10/01/2012

Midlevel Cloud Formation at Darwin ARM Site

Summary

U.S. Department of Energy (DOE) scientists at Pacific Northwest National Laboratory capitalized on the multiple sensors available at DOE’s Atmospheric Radiation Measurement (ARM) Climate Research Facility site in Darwin, Australia, to understand how and when midlevel clouds form in the tropics. Midlevel clouds impact the energy budget and vertical profile of heating in the atmosphere, yet the radiative and latent heating impacts are difficult to calculate because they depend on understanding the frequency and phase of the clouds. The scientists observed cloud formation using a four-year climatology of vertically pointing lidar and radar data to get a complete picture of how clouds at this altitude occur. The team combined this technique with data from radiosondes launched on weather balloons to gather atmospheric measurements and a scanning precipitation radar that observes precipitation.

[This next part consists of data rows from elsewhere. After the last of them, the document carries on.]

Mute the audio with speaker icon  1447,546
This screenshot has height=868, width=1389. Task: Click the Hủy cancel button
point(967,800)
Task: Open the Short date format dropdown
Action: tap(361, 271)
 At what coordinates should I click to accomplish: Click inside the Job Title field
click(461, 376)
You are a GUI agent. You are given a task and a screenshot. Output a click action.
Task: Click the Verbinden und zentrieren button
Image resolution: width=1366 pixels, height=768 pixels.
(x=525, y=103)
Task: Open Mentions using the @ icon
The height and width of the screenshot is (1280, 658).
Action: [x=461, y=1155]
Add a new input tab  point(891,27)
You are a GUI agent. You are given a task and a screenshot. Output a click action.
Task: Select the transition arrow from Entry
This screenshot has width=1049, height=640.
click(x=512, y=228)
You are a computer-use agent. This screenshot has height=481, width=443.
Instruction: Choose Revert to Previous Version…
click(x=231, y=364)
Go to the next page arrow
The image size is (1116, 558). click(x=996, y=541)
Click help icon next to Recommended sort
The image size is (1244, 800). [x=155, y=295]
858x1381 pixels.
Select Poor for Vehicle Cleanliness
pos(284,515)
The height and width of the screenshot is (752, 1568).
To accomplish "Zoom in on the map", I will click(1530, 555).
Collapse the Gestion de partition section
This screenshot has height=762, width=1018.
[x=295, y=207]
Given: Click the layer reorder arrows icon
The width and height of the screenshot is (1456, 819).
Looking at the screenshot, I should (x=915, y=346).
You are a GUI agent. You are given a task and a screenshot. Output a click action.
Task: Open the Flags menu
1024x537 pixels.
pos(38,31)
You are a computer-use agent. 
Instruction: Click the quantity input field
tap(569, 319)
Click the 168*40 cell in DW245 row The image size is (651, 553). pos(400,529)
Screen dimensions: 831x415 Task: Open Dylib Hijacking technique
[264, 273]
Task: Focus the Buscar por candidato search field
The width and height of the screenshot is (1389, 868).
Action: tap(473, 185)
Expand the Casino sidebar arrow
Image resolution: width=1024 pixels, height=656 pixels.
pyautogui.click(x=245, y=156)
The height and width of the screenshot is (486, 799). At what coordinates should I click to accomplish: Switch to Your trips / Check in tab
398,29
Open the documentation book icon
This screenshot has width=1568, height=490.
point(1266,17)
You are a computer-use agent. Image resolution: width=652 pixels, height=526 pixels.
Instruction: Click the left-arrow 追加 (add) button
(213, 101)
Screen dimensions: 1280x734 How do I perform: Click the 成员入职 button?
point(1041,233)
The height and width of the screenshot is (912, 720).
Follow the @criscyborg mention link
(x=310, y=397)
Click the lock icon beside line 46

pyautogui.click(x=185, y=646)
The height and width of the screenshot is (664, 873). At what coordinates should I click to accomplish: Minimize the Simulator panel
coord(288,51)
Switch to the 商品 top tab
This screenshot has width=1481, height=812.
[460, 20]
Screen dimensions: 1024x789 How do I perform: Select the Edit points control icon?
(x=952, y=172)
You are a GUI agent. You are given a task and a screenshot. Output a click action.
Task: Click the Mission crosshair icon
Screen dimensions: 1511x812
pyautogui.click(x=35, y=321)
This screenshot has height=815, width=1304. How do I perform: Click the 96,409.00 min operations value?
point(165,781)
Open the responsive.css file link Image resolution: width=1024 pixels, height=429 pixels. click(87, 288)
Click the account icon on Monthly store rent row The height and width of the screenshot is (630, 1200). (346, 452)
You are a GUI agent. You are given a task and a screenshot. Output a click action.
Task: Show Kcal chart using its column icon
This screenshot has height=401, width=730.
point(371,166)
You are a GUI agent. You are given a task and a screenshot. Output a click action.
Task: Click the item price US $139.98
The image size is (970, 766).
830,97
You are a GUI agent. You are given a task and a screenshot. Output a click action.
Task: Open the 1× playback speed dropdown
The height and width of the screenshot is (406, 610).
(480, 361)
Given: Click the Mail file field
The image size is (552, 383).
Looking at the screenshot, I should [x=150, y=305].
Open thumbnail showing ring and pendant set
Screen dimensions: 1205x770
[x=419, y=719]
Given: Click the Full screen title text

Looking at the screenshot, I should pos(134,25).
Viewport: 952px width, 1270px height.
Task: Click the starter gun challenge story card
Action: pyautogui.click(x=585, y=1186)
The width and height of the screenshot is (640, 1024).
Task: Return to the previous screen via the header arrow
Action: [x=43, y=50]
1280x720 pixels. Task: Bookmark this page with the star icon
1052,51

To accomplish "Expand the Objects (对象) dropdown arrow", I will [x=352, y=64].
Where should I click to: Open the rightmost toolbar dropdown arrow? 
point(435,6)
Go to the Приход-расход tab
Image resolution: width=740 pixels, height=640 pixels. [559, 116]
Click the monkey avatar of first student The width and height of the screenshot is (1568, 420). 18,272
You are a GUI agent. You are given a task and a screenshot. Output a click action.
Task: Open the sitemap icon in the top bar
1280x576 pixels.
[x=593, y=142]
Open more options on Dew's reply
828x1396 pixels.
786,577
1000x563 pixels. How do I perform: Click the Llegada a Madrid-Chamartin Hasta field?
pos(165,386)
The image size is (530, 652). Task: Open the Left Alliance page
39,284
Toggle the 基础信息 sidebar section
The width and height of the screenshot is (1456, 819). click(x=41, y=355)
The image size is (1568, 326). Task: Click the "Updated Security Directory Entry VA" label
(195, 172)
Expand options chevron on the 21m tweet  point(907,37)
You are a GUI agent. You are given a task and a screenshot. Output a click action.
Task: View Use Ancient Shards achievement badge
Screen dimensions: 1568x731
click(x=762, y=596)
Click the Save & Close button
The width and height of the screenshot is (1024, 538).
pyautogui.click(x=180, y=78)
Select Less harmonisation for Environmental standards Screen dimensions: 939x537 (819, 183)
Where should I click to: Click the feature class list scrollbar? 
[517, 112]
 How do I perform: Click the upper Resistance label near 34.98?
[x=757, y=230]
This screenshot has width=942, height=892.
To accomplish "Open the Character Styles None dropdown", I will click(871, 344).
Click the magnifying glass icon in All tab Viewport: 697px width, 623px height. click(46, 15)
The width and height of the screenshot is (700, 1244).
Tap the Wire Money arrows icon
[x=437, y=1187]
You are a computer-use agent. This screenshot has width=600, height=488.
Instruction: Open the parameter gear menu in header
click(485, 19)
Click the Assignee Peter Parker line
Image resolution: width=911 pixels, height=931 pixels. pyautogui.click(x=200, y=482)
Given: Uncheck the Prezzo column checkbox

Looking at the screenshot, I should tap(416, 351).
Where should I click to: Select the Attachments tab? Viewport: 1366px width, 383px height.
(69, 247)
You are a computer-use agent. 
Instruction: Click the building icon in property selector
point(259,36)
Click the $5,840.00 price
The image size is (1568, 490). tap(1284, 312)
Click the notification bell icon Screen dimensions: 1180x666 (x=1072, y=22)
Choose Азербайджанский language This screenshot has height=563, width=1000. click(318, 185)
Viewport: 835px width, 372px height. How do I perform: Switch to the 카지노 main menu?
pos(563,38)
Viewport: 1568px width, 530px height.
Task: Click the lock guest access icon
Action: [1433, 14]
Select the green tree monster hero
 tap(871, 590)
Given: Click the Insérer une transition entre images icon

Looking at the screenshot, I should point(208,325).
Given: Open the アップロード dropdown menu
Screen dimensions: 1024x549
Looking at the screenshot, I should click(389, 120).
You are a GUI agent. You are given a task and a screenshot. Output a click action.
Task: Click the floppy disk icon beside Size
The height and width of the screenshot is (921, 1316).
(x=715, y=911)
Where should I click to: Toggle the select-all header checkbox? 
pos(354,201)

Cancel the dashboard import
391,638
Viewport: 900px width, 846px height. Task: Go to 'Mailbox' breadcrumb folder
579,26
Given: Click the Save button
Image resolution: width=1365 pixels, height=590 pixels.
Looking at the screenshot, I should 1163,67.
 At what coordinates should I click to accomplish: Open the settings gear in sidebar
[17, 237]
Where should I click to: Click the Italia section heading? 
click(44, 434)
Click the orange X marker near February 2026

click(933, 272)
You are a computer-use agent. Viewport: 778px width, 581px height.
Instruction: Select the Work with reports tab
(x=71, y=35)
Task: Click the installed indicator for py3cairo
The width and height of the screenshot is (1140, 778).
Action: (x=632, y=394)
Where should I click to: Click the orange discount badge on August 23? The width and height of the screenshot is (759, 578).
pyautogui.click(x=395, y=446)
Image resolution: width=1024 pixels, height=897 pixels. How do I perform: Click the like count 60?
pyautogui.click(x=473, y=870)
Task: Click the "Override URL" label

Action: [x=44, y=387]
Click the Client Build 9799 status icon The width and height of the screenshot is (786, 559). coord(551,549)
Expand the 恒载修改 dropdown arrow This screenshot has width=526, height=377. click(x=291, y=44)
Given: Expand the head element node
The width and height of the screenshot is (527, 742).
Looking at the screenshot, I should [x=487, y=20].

Their results show that thin, midlevel clouds more frequently follow stratiform precipitation during the active monsoon rather than the break monsoon period. Cloud layers are more likely to coincide with warmer, more stable layers during the break period. In the active monsoon phase, when storms come from the ocean, these midlayer clouds are more often found after ice precipitation melts and cools the layer, causing more water vapor to condense into a cloud. In the break monsoon phase, the clouds come primarily from over land. A greater percentage of those midlevel clouds come from direct injection of cloud particles into the layer. This study provides a unique climatology based on four years of observations at the Darwin ARM site.

References

Riihimaki, L. D., S. A. McFarlane, and J. M. Comstock. 2012. “Climatology and Formation of Tropical Midlevel Clouds at the Darwin ARM site,” Journal of Climate 25(19), 6835-50. DOI: 10.1175/JCLI-D-11-00599.1.